If your IELTS General Writing grade is between 5.5 and 6.5 and you cannot improve it, the following comments might give you some ideas about what the examiner is looking for and what you need to do. The following comments refer to General Writing Task 1:
Candidates who get 5.5 or 6.0 often do not answer the question fully. Usually, candidates have to focus on three points and if you are getting a lower grade, it may be because you do not include enough information about one or more of these points. The question does not give you all the information you need and it is necessary to use your imagination to add extra details.
Some candidates write information which is not relevant to the purpose of the question.

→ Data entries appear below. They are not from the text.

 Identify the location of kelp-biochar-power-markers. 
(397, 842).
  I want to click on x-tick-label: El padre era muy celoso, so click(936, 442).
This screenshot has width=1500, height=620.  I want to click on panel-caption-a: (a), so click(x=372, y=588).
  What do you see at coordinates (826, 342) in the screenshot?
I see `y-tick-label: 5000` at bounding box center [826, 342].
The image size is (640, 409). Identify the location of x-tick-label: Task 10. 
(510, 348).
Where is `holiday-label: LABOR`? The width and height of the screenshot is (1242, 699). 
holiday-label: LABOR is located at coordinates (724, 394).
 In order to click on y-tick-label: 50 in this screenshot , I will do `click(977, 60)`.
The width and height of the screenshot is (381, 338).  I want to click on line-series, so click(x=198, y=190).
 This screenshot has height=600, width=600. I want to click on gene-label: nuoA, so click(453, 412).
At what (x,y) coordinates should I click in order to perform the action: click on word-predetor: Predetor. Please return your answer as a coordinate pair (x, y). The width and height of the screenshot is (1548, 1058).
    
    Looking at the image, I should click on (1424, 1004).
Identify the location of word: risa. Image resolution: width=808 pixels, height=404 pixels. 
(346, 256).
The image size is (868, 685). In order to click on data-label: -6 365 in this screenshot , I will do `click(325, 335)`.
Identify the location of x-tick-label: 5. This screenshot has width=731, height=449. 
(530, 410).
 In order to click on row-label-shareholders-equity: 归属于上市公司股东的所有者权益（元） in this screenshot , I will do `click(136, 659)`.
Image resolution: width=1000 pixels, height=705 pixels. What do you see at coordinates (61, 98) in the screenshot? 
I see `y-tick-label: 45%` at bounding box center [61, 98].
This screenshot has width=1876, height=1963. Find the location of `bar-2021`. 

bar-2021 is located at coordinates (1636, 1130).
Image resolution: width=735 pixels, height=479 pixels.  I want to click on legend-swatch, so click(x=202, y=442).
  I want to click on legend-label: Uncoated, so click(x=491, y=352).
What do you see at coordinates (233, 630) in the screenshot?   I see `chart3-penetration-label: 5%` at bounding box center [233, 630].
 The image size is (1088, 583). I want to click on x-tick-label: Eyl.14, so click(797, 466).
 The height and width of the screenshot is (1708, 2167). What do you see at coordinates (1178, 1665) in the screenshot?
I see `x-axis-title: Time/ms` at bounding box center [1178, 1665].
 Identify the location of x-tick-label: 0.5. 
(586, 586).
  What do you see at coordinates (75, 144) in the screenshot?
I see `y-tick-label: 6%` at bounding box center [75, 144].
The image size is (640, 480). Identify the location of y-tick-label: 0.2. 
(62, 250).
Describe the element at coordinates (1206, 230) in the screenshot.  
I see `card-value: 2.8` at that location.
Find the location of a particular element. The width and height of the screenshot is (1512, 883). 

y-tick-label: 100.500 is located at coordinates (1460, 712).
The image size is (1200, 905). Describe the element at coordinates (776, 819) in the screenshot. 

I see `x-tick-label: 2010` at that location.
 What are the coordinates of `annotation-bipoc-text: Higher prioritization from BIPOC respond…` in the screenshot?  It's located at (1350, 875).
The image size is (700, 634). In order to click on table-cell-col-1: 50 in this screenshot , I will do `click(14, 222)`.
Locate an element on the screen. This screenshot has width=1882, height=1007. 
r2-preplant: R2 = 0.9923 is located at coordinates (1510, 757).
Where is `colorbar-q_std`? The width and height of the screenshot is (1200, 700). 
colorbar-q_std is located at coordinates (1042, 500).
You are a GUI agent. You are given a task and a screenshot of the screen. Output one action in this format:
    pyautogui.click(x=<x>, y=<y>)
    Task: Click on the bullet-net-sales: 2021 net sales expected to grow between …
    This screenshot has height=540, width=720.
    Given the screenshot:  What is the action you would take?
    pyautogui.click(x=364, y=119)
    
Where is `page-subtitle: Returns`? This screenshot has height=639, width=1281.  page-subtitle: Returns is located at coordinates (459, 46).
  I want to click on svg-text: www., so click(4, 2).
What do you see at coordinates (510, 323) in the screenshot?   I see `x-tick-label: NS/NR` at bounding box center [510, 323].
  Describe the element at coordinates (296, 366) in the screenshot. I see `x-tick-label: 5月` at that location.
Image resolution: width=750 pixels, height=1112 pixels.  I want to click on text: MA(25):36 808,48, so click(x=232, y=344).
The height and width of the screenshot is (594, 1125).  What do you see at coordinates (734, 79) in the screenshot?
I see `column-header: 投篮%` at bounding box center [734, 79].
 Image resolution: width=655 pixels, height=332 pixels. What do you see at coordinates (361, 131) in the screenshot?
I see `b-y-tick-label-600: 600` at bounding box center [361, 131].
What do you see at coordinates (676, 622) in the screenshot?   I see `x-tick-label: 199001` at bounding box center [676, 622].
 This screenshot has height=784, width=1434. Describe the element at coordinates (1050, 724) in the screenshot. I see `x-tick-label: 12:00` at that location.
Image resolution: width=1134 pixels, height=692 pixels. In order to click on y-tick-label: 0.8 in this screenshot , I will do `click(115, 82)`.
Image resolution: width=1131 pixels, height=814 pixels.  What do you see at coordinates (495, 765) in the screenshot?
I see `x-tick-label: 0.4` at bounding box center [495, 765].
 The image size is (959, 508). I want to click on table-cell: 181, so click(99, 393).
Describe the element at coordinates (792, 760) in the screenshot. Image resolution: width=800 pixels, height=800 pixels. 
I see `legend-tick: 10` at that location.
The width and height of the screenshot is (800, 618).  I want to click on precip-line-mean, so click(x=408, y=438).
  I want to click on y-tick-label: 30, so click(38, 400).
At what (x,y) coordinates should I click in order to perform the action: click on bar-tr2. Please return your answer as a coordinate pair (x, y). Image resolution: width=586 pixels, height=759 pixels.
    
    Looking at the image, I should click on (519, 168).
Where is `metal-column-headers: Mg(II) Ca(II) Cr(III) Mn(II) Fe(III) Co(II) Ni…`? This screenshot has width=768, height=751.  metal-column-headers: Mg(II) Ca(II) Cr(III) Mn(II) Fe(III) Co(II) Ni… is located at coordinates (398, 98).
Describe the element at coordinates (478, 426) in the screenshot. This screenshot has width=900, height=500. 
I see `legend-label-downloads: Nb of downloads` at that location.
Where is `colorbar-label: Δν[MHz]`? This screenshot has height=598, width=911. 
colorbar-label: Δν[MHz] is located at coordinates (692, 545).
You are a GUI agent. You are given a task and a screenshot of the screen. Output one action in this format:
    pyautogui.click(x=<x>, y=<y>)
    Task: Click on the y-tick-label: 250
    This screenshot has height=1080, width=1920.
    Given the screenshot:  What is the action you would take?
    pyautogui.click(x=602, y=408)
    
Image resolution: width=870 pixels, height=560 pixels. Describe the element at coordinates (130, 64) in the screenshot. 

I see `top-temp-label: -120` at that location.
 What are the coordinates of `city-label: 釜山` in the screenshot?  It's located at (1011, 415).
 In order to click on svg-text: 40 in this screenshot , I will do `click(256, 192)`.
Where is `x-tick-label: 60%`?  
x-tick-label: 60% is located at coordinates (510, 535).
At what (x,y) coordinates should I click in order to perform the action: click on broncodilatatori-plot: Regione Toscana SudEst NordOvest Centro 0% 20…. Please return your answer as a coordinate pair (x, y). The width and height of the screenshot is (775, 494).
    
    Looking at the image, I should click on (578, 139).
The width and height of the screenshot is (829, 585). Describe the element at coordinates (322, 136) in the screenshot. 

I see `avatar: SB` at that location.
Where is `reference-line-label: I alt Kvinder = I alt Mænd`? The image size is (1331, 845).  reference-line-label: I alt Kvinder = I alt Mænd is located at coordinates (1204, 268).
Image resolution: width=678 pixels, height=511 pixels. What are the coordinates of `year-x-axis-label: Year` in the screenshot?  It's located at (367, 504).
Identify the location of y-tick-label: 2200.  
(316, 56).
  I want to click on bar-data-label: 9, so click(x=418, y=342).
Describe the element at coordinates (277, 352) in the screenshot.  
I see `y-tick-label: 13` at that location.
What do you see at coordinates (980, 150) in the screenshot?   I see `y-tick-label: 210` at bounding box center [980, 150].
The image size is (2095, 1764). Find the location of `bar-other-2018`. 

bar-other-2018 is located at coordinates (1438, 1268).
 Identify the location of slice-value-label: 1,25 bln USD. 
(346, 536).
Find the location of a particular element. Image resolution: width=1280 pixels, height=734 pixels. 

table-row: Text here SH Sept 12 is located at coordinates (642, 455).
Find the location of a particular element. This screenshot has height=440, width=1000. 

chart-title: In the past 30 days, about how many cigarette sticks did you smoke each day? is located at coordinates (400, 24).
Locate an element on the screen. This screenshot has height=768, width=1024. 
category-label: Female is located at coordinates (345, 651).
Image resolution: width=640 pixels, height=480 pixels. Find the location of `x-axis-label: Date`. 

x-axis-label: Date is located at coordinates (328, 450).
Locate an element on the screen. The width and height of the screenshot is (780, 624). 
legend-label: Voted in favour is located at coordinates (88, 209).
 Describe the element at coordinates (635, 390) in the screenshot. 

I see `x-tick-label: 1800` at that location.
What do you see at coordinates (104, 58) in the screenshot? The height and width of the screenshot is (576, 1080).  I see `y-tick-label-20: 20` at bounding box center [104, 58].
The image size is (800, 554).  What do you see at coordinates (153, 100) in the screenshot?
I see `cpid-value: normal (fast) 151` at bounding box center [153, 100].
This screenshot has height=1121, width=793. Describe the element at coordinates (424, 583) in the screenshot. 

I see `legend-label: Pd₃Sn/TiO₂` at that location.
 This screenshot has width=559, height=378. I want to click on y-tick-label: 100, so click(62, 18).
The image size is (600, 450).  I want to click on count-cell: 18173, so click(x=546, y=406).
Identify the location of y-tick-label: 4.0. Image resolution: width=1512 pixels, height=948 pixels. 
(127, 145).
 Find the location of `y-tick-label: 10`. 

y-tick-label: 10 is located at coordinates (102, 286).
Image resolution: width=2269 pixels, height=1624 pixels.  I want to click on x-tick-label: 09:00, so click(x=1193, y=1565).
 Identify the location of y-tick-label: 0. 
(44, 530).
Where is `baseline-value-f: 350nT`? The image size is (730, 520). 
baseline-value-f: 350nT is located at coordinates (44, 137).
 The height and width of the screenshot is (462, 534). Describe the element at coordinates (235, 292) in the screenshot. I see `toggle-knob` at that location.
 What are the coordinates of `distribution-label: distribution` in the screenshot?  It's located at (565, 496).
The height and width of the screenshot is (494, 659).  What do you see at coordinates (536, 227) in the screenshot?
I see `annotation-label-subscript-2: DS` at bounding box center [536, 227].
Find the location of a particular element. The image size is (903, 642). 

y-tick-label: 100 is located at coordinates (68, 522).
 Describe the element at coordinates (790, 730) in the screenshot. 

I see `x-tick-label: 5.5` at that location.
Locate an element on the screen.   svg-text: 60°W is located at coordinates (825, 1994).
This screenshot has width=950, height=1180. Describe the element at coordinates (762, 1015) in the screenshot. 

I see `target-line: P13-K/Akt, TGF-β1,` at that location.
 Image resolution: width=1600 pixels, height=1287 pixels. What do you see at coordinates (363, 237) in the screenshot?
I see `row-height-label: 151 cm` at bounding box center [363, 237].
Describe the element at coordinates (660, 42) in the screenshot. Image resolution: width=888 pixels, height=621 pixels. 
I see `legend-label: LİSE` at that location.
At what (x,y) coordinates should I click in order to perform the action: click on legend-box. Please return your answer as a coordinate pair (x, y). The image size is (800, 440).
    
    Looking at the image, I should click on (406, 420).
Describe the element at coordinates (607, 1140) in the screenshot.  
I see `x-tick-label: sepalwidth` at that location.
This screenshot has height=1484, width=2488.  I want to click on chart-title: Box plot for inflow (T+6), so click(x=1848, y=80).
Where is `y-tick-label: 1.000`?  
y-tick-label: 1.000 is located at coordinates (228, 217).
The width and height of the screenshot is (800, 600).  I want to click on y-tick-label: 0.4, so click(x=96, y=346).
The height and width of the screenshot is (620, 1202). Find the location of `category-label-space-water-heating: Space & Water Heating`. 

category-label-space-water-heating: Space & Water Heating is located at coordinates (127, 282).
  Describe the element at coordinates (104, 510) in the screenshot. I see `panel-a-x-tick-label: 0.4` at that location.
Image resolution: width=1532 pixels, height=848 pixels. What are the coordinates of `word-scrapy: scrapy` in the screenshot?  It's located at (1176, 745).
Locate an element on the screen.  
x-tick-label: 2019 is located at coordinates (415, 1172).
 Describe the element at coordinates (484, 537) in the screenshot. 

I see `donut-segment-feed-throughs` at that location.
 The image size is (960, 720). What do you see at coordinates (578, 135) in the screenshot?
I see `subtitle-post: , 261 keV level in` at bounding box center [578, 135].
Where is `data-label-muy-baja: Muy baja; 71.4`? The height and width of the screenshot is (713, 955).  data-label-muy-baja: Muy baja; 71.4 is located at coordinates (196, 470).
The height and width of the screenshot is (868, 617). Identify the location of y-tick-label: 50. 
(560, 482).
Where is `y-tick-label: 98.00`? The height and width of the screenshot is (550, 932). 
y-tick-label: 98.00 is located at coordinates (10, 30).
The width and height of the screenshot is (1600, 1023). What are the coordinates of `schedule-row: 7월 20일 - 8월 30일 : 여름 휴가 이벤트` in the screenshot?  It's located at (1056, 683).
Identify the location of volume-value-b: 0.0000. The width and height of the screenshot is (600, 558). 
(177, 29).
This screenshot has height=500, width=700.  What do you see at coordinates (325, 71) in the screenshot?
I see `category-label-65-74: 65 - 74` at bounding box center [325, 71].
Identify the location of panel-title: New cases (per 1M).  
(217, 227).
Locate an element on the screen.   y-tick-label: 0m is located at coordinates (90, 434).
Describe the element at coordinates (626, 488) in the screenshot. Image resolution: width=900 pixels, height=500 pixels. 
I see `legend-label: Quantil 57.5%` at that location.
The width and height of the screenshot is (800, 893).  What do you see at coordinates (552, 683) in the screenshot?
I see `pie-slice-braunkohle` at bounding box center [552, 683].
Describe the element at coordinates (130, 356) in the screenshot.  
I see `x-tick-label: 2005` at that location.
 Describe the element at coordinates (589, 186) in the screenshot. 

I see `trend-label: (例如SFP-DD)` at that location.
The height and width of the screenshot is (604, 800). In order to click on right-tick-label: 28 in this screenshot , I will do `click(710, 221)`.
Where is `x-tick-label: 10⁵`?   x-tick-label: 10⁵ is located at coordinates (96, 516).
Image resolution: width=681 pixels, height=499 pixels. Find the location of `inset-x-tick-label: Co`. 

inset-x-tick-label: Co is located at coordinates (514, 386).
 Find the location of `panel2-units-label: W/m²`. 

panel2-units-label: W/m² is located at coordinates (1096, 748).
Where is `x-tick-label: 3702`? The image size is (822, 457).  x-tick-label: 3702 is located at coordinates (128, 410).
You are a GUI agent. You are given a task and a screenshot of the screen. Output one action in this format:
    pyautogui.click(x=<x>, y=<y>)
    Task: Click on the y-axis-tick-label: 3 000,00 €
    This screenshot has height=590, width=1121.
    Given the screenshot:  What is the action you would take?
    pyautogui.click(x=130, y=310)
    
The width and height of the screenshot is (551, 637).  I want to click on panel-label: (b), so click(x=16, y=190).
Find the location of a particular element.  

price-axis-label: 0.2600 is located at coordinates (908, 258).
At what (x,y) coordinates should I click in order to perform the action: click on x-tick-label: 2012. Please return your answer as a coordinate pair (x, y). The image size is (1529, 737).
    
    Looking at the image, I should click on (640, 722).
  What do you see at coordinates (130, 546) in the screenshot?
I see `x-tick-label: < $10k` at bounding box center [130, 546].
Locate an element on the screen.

If you have to write a job application but you include information which a possible employer would not consider important, this will affect your grade.
Candidates with lower grades often struggle to write in the right style. Letters are either formal, semi-formal or informal and if your language does not reflect this, your grade will be low. For example, if you have to write a letter of complaint, it needs to be very formal. You might write ‘I was extremely disappointed at the quality of service offered by your company’. You shouldn’t write: ‘Man! That was rubbish!’
COHERENCE AND COHESION:
Candidates who get a lower grade often do not write logically. The points they make are not clearly connected to each other. The letter does not move from one point to the next related point until it has achieved its purpose. It doesn’t feel like a ‘whole’ Candidates with lower grades often fail to use ‘signposts’ to help their reader to understand how new information connects to information in a previous sentence. ‘Signposts’ include phrases like ‘As well as that’, ‘Unfortunately’ and ‘Therefore’. Candidates with lower grades often do not use pronouns and other words and phrases which connect parts of the text together. Words like ‘this’, ‘that’ and ‘one’ are often not used.
Candidates with grades under 6.0 sometimes write quite accurately, with few mistakes when they use basic language. However, they either don’t use complex vocabulary or they use it wrongly. At higher levels, candidates use words with very specific meanings. For example, a candidate at level 5.5 might write ‘I am really worried about losing my job’ whereas a candidate at band 7.0 would write ‘I am somewhat apprehensive about the prospect of being made redundant’. Candidates at higher levels use collocations like ‘to play a fundamental role’, ‘to feel guilty’ or ‘a heavy workload’. They also use more set phrases like ‘as far as I’m concerned’. This makes their writing seem similar to that of a native-speaker.
Candidates at lower levels repeat words and phrases quite often and sometimes copy language from the question.
GRAMMATICAL RANGE AND ACCURACY:
Candidates who get lower grades often make a lot of mistakes. They sometimes write simple sentences accurately but it is very unusual to see a complex sentence without at least one significant error. Many mistakes are connected to tenses and verb structures but candidates also make a lot of errors with articles (‘a’ and ‘the’), with issues connected to countable and uncountable nouns, with preposition choice and with pronouns. As well as this, candidates who score grade 6.0 or lower don’t usually manage to use complex grammar. They struggle with different tenses and more complex sentence structures. They also struggle to use grammar appropriately. For example, in a formal letter they often fail to use passive forms when passives would be appropriate and fail to use conditional forms for polite requests.